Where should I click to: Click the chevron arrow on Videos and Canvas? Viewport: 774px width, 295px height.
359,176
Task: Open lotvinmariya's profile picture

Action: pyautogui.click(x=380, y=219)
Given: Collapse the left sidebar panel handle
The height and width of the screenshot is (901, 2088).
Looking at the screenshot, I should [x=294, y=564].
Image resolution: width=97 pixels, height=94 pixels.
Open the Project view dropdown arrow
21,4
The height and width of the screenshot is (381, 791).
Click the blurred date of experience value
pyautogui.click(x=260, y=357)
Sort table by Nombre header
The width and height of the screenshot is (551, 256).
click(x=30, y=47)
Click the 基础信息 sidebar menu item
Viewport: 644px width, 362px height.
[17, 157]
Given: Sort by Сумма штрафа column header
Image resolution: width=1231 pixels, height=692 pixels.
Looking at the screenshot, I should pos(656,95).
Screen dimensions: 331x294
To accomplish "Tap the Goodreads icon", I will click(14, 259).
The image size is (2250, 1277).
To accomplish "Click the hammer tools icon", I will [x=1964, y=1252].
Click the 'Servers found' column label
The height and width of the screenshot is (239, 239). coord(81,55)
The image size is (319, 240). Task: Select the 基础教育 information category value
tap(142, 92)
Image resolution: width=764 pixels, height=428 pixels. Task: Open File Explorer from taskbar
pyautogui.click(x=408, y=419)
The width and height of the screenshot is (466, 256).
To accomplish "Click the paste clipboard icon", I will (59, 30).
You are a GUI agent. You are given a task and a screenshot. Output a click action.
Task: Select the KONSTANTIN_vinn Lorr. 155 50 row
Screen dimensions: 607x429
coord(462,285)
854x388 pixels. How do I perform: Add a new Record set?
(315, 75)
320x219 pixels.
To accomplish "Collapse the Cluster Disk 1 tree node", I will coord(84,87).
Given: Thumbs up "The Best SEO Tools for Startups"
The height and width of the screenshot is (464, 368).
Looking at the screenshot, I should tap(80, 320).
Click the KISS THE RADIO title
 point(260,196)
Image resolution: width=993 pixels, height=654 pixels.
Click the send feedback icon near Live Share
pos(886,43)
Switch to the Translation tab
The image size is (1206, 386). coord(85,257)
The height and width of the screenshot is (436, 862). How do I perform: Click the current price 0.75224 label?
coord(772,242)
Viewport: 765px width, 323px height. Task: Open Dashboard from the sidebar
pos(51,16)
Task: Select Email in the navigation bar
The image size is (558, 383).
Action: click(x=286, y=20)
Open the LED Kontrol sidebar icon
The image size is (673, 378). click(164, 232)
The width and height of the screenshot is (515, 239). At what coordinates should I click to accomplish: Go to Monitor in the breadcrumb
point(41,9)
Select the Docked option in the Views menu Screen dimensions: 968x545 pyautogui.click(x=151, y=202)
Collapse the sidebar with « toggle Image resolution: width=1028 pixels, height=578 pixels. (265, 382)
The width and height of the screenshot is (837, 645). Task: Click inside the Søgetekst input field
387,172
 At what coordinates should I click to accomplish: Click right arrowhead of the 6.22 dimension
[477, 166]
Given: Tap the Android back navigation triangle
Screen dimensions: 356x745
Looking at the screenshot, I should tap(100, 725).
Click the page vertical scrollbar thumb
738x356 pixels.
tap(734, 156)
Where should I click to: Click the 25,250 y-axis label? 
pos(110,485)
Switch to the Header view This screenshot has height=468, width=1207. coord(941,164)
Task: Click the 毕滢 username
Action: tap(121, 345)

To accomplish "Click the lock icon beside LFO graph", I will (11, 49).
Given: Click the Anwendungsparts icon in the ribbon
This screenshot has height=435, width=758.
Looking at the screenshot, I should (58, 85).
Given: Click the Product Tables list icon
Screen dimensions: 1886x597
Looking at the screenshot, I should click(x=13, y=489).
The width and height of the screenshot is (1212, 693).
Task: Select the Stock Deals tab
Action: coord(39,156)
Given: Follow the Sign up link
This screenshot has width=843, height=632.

▶ [EXERCISE REQUIREMENTS] Convert the material above into a Markdown table with the columns "Row" and "Line", one numbered row per line and blank lines left out.

▶ [RESULT FOR THIS EXERCISE]
| Row | Line |
|---|---|
| 1 | Where should I click to: Click the chevron arrow on Videos and Canvas? Viewport: 774px width, 295px height. |
| 2 | 359,176 |
| 3 | Task: Open lotvinmariya's profile picture |
| 4 | Action: pyautogui.click(x=380, y=219) |
| 5 | Given: Collapse the left sidebar panel handle |
| 6 | The height and width of the screenshot is (901, 2088). |
| 7 | Looking at the screenshot, I should [x=294, y=564]. |
| 8 | Image resolution: width=97 pixels, height=94 pixels. |
| 9 | Open the Project view dropdown arrow |
| 10 | 21,4 |
| 11 | The height and width of the screenshot is (381, 791). |
| 12 | Click the blurred date of experience value |
| 13 | pyautogui.click(x=260, y=357) |
| 14 | Sort table by Nombre header |
| 15 | The width and height of the screenshot is (551, 256). |
| 16 | click(x=30, y=47) |
| 17 | Click the 基础信息 sidebar menu item |
| 18 | Viewport: 644px width, 362px height. |
| 19 | [17, 157] |
| 20 | Given: Sort by Сумма штрафа column header |
| 21 | Image resolution: width=1231 pixels, height=692 pixels. |
| 22 | Looking at the screenshot, I should pos(656,95). |
| 23 | Screen dimensions: 331x294 |
| 24 | To accomplish "Tap the Goodreads icon", I will click(14, 259). |
| 25 | The image size is (2250, 1277). |
| 26 | To accomplish "Click the hammer tools icon", I will [x=1964, y=1252]. |
| 27 | Click the 'Servers found' column label |
| 28 | The height and width of the screenshot is (239, 239). coord(81,55) |
| 29 | The image size is (319, 240). Task: Select the 基础教育 information category value |
| 30 | tap(142, 92) |
| 31 | Image resolution: width=764 pixels, height=428 pixels. Task: Open File Explorer from taskbar |
| 32 | pyautogui.click(x=408, y=419) |
| 33 | The width and height of the screenshot is (466, 256). |
| 34 | To accomplish "Click the paste clipboard icon", I will (59, 30). |
| 35 | You are a GUI agent. You are given a task and a screenshot. Output a click action. |
| 36 | Task: Select the KONSTANTIN_vinn Lorr. 155 50 row |
| 37 | Screen dimensions: 607x429 |
| 38 | coord(462,285) |
| 39 | 854x388 pixels. How do I perform: Add a new Record set? |
| 40 | (315, 75) |
| 41 | 320x219 pixels. |
| 42 | To accomplish "Collapse the Cluster Disk 1 tree node", I will coord(84,87). |
| 43 | Given: Thumbs up "The Best SEO Tools for Startups" |
| 44 | The height and width of the screenshot is (464, 368). |
| 45 | Looking at the screenshot, I should tap(80, 320). |
| 46 | Click the KISS THE RADIO title |
| 47 |  point(260,196) |
| 48 | Image resolution: width=993 pixels, height=654 pixels. |
| 49 | Click the send feedback icon near Live Share |
| 50 | pos(886,43) |
| 51 | Switch to the Translation tab |
| 52 | The image size is (1206, 386). coord(85,257) |
| 53 | The height and width of the screenshot is (436, 862). How do I perform: Click the current price 0.75224 label? |
| 54 | coord(772,242) |
| 55 | Viewport: 765px width, 323px height. Task: Open Dashboard from the sidebar |
| 56 | pos(51,16) |
| 57 | Task: Select Email in the navigation bar |
| 58 | The image size is (558, 383). |
| 59 | Action: click(x=286, y=20) |
| 60 | Open the LED Kontrol sidebar icon |
| 61 | The image size is (673, 378). click(164, 232) |
| 62 | The width and height of the screenshot is (515, 239). At what coordinates should I click to accomplish: Go to Monitor in the breadcrumb |
| 63 | point(41,9) |
| 64 | Select the Docked option in the Views menu Screen dimensions: 968x545 pyautogui.click(x=151, y=202) |
| 65 | Collapse the sidebar with « toggle Image resolution: width=1028 pixels, height=578 pixels. (265, 382) |
| 66 | The width and height of the screenshot is (837, 645). Task: Click inside the Søgetekst input field |
| 67 | 387,172 |
| 68 |  At what coordinates should I click to accomplish: Click right arrowhead of the 6.22 dimension |
| 69 | [477, 166] |
| 70 | Given: Tap the Android back navigation triangle |
| 71 | Screen dimensions: 356x745 |
| 72 | Looking at the screenshot, I should tap(100, 725). |
| 73 | Click the page vertical scrollbar thumb |
| 74 | 738x356 pixels. |
| 75 | tap(734, 156) |
| 76 | Where should I click to: Click the 25,250 y-axis label?  |
| 77 | pos(110,485) |
| 78 | Switch to the Header view This screenshot has height=468, width=1207. coord(941,164) |
| 79 | Task: Click the 毕滢 username |
| 80 | Action: tap(121, 345) |
| 81 | To accomplish "Click the lock icon beside LFO graph", I will (11, 49). |
| 82 | Given: Click the Anwendungsparts icon in the ribbon |
| 83 | This screenshot has height=435, width=758. |
| 84 | Looking at the screenshot, I should (58, 85). |
| 85 | Given: Click the Product Tables list icon |
| 86 | Screen dimensions: 1886x597 |
| 87 | Looking at the screenshot, I should click(x=13, y=489). |
| 88 | The width and height of the screenshot is (1212, 693). |
| 89 | Task: Select the Stock Deals tab |
| 90 | Action: coord(39,156) |
| 91 | Given: Follow the Sign up link |
| 92 | This screenshot has width=843, height=632. |